Unstack with mixed dtypes coerces everything to object #11847

Closed
potash opened this Issue Dec 15, 2015 · 6 comments

Comments

Projects
None yet
3 participants

potash commented Dec 15, 2015

Related to #2929, if I unstack a dataframe with mixed dtypes they all get coerced to object and I have to recast to go back which is surprisingly slow (30 seconds for 400k rows and 400 np.float32 columns)

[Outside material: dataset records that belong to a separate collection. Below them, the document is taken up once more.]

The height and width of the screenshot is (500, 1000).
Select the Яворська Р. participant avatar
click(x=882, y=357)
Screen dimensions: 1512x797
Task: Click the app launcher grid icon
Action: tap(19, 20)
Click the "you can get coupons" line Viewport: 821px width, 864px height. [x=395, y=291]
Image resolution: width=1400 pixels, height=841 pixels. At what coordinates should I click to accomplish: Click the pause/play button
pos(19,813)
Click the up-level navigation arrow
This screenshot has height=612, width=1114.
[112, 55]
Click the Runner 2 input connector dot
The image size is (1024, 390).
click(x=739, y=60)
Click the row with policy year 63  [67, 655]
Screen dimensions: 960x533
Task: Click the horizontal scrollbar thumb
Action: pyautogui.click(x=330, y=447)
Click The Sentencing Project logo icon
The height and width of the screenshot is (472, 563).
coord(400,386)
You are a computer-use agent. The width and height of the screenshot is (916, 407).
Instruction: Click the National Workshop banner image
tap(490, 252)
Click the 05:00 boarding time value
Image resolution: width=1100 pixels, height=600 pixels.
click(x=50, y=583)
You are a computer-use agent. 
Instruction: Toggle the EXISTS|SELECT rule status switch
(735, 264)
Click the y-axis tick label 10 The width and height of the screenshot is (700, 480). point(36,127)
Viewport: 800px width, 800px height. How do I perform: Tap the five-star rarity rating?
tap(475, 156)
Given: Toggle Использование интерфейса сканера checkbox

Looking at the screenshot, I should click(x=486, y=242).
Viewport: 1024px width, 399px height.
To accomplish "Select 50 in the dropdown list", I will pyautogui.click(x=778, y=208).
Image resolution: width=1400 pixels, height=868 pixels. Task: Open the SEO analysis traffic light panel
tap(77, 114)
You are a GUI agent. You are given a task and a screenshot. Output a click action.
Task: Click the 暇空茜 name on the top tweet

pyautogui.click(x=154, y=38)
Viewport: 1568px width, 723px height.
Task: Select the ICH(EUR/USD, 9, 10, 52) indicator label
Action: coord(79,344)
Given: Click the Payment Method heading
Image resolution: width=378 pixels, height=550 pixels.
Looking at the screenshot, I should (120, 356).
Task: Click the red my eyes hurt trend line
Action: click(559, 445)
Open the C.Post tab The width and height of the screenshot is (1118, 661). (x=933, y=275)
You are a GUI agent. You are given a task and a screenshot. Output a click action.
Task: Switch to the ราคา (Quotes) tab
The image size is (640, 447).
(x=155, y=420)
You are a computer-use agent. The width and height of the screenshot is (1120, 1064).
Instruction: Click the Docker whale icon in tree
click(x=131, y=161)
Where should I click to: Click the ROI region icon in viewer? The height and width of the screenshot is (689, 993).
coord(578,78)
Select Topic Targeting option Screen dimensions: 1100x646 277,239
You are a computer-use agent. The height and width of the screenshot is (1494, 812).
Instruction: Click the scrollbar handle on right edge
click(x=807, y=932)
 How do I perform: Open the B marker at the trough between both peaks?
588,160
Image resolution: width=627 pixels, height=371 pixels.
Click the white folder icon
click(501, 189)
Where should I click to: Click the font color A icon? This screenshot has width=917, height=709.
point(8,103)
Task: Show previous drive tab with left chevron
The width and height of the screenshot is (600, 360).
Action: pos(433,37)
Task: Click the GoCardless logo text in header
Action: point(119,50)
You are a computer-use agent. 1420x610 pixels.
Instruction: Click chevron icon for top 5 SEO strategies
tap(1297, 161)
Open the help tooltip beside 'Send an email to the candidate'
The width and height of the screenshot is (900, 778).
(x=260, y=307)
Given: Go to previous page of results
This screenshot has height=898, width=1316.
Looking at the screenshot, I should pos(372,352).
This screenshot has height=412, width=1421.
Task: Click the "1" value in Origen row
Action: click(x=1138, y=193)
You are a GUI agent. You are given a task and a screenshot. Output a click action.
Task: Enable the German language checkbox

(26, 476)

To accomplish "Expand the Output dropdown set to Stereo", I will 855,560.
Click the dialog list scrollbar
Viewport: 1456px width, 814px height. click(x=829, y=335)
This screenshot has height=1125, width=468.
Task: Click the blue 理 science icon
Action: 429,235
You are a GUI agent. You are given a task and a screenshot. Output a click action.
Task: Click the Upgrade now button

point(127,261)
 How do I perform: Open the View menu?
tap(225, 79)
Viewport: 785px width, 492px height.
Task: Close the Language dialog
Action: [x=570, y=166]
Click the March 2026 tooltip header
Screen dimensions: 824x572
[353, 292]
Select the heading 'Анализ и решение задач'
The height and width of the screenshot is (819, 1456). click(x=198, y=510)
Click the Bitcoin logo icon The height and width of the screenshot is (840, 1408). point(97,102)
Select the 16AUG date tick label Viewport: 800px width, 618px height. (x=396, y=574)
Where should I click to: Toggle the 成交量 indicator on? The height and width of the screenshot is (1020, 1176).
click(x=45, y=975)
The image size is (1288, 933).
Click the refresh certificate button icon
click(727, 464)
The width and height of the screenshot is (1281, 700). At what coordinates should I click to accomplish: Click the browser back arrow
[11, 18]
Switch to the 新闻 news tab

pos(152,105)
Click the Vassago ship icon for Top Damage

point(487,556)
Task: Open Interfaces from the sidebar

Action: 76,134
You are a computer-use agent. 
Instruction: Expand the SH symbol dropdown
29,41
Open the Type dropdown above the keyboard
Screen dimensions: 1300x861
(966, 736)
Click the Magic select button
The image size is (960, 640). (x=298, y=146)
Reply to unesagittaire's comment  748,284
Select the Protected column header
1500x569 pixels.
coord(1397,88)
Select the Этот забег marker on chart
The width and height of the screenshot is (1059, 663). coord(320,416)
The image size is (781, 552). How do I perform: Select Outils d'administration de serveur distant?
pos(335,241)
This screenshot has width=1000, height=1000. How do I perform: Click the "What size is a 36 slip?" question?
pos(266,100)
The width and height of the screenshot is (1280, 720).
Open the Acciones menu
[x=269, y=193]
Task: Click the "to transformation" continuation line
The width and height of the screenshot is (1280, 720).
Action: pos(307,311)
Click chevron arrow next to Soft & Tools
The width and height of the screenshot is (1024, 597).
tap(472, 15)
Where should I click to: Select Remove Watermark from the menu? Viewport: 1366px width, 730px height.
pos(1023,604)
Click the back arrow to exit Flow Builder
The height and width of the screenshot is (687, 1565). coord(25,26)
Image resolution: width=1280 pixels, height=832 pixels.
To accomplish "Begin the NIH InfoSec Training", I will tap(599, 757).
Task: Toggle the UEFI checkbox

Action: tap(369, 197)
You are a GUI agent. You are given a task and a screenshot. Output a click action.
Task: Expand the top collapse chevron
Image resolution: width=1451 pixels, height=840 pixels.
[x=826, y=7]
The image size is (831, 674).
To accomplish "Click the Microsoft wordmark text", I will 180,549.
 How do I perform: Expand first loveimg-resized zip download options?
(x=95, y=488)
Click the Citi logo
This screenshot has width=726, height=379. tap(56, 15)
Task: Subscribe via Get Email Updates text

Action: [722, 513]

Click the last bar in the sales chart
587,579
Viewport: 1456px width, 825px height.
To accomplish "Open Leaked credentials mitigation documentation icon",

Is there any reason pandas doesn't keep the np.float32 dtype, especially since it supports missing values so even when there are missing index/column positions it shouldn't pose a problem?

Contributor

jreback commented Dec 15, 2015

pls show a copy-pastable example

potash commented Dec 15, 2015

Ah, looking for an example helped me narrow down the bug. It is specific to passing a list of levels to unstack, even when that list only has a single entry. E.g. compare:

> df = pd.DataFrame({'state':['IL', 'MI'], 'index':['a','a'], 'value1':[1.0,1.0], 'value2':['c','c'] })
> df.set_index(['state','index']).unstack(['index']).dtypes

        index
value1  a        object
value2  a        object
dtype: object

> df.set_index(['state','index']).unstack('index').dtypes
index
value1  a        float64
value2  a         object
dtype: object

So a workaround in my case with multiple levels is to replace unstack(['index1', 'index2']) with unstack('index1').unstack('index2') and indeed I checked that it works.

Contributor

jreback commented Dec 15, 2015

so looks like what you want is: pydata#9023

which is almost finished. in fact if you are looking for something to do...could use some updating :)

Contributor

jreback commented Dec 15, 2015

i'll mark this as a bug, which may be independent. want to see if you can put in a fix with the existing framework?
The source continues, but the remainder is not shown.